失活TS-1高效催化C⁼₄裂解制C⁼₃反应的研究

Catalytic cracking of light olefins (C⁼₄/C⁼₅) can produce high value-added product C⁼₃, meanwhile achieve efficient utilization of C₄/C₅ resources, which has very important research significance and industrial application value. The main technical problem of catalytic cracking of C⁼₄ is how to obtain high selectivity of olefin products, especially the target product C⁼₃ and to reduce non-olefin by-products, and its core lies in the development of high-efficiency catalysts. At present, the main industrial catalyst is modified ZSM-5. Titanium silicate molecular sieve TS-1 is a high-efficiency catalyst in the liquid phase ammoximation process of industrial cyclohexanone, which shows a typical Brønsted acid property after deactivation.
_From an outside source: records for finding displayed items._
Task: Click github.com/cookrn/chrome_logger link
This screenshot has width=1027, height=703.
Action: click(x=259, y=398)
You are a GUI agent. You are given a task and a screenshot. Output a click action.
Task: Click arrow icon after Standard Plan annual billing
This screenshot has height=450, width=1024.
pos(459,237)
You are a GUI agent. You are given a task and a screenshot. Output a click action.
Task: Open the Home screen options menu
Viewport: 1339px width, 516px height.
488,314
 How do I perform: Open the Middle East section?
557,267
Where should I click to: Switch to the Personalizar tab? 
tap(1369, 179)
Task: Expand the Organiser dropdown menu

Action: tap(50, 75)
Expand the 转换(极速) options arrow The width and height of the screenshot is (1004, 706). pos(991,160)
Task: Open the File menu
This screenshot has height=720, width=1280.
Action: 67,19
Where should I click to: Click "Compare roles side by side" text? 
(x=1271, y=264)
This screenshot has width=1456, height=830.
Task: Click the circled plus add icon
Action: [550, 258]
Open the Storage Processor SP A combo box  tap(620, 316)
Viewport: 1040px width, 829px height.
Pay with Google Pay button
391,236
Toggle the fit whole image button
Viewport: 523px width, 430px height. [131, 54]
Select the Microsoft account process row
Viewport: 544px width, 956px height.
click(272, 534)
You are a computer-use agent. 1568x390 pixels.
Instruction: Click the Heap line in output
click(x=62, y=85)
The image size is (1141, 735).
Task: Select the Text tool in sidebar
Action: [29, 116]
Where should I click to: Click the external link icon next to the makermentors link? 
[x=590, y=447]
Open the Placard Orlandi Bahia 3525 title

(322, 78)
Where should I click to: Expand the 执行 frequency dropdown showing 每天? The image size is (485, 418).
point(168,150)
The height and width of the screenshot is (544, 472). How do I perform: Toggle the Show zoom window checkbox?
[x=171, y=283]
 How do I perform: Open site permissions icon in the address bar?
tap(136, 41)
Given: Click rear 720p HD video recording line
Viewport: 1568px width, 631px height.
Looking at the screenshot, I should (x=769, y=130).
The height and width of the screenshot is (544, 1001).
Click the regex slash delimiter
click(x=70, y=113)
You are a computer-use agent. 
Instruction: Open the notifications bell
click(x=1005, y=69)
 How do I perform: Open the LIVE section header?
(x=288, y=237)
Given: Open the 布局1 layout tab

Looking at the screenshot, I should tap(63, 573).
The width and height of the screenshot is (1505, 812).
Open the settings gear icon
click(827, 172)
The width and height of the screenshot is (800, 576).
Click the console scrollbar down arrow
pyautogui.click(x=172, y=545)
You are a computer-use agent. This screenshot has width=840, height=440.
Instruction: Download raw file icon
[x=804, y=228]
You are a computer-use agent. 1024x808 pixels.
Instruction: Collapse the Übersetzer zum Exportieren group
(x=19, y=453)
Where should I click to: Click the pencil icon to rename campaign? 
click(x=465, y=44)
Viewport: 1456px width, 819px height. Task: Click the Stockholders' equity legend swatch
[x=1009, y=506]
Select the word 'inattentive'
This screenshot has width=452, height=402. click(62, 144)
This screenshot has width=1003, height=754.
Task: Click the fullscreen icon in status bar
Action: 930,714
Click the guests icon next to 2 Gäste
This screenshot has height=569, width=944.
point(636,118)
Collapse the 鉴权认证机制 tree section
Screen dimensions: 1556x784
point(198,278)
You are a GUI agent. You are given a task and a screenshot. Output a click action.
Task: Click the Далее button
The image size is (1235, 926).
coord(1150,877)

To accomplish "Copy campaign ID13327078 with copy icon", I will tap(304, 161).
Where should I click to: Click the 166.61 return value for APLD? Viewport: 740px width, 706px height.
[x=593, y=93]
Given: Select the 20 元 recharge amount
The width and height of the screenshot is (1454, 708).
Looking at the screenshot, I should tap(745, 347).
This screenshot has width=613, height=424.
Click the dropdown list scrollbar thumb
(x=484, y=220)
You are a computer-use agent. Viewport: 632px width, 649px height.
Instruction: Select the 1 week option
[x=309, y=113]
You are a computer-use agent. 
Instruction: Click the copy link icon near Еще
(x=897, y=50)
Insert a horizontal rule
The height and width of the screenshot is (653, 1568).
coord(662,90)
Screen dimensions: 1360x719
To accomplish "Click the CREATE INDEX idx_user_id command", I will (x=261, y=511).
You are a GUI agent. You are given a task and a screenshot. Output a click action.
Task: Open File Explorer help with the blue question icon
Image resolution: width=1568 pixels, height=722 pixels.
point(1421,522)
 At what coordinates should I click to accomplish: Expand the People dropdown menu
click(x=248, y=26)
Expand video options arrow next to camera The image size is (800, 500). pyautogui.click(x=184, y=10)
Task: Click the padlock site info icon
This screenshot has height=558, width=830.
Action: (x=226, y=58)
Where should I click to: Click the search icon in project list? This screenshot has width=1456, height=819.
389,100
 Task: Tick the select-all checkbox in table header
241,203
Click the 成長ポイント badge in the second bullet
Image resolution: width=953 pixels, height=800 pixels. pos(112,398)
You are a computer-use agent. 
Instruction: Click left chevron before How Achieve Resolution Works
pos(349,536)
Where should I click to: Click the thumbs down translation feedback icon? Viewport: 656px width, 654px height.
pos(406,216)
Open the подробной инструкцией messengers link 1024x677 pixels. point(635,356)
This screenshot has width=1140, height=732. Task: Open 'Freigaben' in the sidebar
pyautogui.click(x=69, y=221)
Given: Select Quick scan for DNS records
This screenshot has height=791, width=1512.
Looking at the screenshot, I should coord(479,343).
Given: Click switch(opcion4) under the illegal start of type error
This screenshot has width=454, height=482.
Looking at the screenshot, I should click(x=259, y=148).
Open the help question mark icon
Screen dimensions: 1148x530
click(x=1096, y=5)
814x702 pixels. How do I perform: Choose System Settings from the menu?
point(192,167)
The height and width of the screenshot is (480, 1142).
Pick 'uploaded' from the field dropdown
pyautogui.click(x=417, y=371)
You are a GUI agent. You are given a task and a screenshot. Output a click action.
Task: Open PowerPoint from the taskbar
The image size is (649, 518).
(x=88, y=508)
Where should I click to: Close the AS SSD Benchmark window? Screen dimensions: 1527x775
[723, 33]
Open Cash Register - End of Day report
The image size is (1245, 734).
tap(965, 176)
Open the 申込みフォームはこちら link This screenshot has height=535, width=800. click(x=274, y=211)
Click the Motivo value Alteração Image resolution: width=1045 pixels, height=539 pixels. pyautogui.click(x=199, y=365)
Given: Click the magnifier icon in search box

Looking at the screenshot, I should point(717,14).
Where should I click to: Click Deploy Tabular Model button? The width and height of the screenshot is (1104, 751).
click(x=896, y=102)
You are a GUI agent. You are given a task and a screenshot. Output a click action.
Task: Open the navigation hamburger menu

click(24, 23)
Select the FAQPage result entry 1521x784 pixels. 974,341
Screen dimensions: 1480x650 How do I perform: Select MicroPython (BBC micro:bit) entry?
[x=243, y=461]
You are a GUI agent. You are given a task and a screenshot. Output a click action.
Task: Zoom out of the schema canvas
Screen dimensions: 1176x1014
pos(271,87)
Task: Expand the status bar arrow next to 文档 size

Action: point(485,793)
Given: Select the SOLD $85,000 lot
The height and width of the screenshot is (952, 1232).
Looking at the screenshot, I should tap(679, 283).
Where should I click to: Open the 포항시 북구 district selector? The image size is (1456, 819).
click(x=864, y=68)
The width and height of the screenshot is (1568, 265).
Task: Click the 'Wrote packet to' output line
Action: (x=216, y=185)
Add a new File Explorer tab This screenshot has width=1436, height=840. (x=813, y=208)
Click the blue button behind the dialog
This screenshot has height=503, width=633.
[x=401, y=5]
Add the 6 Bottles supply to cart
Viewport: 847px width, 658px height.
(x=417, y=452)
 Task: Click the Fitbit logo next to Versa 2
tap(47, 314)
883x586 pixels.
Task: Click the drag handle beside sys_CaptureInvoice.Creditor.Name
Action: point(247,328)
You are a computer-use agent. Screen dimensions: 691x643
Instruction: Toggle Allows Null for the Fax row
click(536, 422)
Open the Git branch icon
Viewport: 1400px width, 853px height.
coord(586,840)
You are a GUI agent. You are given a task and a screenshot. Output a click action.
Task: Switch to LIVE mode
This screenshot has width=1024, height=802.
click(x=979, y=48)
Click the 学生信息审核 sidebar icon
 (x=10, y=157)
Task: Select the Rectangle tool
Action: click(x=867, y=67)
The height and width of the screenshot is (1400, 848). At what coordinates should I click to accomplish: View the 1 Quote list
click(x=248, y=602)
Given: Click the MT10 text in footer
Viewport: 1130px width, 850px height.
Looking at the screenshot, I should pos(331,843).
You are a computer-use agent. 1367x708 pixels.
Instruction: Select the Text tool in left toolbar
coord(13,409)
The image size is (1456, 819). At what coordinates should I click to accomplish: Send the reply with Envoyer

Based on this, the deactivated TS-1 as an efficient catalyst for catalytic cracking of C⁼₄ to produce C⁼₃ was developed, and the result indicated that the deactivated TS-1 after acid treatment and potassium ion (K⁺) exchange could show the feature of high activity, high selectivity and high stability. Combined with nitric acid treating modification, K⁺ exchange experiment and the characterization techniques such as UV-Vis (UV-visible spectroscopy), FT-IR (Fourier transform infrared spectrometer) and NH₃-TPD (temperature-programmed desorption of ammonia), it was found that the catalytic cracking active center of deactivated TS-1 is Brønsted acidic silyl hydroxyl group (Si-OH(Ti)) adjacent to the titanium hydroxyl group. The structure of this Brønsted acid site is completely different from the skeleton bridge Brønsted acid site (Si-(OH)-Al) of ZSM-5, meanwhile shows relatively weak acid strength. The unique acid property of Si-OH(Ti) could promote the main reaction path of catalytic cracking of C⁼₄ to produce C⁼₃ and inhibit the side reaction path of hydrogen transfer reaction. The discovery and application of the special Brønsted acid center of the deactivated TS-1 waste catalyst can provide a new idea for resource utilization of solid waste resources of spent catalyst.